In this post I want to talk about multilingual indexing.
there are two architectures for indexing. Firstly, centralized architecture appears adequate for indexing multilingual documents, because of making use of a single index, but it has been shown to have some problems. .One major problem with centralized architecture is that index weights are usually overweighted. This is because the number of documents (DF) increases while the number of occurrences of a term (TF) is kept unchanged and thus weights are overweighted. For example, consider a collection containing 6,000 monolingual Arabic documents along with 70,000 documents in English. In a centralized architecture the (N) value (number of all documents) in the (IDF) of a term, which is computed as log(N/DF) in order to estimate a term importance, for the Arabic collection will increase to 76,000, instead of 6,000 when all documented are placed together in a single collection. This will cause weights of terms to overweight and thus documents with small collections are preferred.

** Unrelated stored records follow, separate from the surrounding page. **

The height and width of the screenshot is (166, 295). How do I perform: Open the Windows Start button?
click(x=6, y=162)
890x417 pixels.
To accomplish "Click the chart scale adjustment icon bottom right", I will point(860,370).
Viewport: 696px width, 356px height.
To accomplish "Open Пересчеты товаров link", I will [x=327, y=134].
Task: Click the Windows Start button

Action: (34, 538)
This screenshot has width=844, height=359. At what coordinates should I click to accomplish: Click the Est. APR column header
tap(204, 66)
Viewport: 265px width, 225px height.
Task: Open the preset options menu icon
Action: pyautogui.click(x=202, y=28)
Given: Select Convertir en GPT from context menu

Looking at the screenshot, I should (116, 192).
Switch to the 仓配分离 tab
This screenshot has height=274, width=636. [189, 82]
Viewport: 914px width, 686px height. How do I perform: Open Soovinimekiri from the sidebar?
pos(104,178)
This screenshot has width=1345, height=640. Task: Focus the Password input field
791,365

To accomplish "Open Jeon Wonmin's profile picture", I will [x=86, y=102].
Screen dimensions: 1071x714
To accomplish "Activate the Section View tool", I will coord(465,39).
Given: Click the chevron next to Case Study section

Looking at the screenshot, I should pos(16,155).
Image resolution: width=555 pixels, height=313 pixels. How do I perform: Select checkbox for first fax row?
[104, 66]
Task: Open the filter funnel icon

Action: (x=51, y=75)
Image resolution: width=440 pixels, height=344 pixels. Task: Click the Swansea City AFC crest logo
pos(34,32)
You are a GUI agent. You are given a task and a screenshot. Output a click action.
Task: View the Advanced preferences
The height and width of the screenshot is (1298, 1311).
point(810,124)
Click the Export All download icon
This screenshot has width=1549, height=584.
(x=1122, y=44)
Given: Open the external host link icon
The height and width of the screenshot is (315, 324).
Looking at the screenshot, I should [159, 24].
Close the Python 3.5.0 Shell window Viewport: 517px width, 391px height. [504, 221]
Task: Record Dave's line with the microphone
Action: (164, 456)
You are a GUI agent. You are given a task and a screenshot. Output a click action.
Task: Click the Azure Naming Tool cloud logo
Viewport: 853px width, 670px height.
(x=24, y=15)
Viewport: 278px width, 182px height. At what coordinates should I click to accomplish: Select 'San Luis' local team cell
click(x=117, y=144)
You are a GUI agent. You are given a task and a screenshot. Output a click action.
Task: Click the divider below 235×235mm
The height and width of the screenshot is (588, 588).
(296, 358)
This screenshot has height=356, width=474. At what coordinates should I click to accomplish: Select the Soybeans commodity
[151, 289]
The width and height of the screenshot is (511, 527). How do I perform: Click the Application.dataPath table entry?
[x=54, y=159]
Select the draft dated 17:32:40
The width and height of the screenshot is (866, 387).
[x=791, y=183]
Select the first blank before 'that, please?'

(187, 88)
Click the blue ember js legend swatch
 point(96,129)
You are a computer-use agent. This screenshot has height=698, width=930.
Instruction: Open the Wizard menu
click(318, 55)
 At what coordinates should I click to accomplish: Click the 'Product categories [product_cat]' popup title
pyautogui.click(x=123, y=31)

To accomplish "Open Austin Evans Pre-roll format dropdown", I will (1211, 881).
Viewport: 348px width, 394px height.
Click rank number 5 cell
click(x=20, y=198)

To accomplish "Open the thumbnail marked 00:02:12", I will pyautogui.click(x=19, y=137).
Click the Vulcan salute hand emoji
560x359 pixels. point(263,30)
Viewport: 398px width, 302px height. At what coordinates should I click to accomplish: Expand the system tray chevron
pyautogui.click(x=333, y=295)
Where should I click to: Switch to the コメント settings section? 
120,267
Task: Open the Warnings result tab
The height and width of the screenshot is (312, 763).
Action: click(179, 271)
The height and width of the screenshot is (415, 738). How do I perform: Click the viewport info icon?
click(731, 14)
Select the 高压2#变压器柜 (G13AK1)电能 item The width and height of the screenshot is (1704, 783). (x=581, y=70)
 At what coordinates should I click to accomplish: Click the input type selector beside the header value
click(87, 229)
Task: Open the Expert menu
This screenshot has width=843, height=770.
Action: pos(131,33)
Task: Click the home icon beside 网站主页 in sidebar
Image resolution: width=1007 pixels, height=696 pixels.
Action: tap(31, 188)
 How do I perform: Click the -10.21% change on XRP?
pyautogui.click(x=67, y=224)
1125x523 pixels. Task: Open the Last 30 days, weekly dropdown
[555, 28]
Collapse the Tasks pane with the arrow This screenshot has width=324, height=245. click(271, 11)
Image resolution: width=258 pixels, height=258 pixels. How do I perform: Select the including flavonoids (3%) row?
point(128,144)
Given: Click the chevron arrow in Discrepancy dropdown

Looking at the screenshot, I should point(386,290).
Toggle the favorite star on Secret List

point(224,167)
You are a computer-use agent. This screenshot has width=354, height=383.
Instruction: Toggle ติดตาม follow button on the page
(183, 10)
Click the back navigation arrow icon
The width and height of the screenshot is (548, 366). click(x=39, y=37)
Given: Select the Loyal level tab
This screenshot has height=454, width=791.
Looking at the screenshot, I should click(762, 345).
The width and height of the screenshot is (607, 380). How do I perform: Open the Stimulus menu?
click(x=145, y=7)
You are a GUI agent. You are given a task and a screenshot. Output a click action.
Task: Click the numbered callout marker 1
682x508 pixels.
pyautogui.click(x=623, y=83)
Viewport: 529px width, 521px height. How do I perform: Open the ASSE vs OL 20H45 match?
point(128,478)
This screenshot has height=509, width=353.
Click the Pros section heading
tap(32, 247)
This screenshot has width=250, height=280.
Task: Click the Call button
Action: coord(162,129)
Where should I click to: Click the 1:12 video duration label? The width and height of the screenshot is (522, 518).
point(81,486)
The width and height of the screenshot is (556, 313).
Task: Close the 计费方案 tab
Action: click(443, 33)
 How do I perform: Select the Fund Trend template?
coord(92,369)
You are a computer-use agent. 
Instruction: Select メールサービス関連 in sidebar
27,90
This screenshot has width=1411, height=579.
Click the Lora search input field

The second approach to indexing is the distributed approach. With respect to multilingual querying, it is clear that the dominant approach in distributed architecture is to translate a user query to target language(s) and next a monolingual language-specific search is carried out per each sub-collection followed by a merging method.
it combines centralized and distributed architectures. For the centralized architecture,This is done by indexing multilingual documents only in a centralized architecture, instead of indexing both monolingual and multilingual documents.
A typical distributed architecture does not prefer collections with small number of documents, as in a centralized architecture. The retrieval performance of each monolingual run is much better than in a centralized architecture. This is because both queries and documents in each distributed sub-collection index are in the same language. Therefore, the proposed combined index creates a distributed-monolingual-subcollection for each language that is used in monolingual documents only, but not for documents in multiple languages. Thus, multilingual documents are not included in these distributed-monolingual-sub-collection(s). The significant benefit of indexing monolingual documents only in distributed architectures is the efficient retrieval in each sub-collection, due to the similarity in languages between queries and documents. In addition, since multilingual documents are not included in the monolingual indexes, partitioning these documents as well as overlapping of them in individual lists were avoided, unlike the normal distributed index which doesn‟t consider the multilingualism feature in multilingual documents.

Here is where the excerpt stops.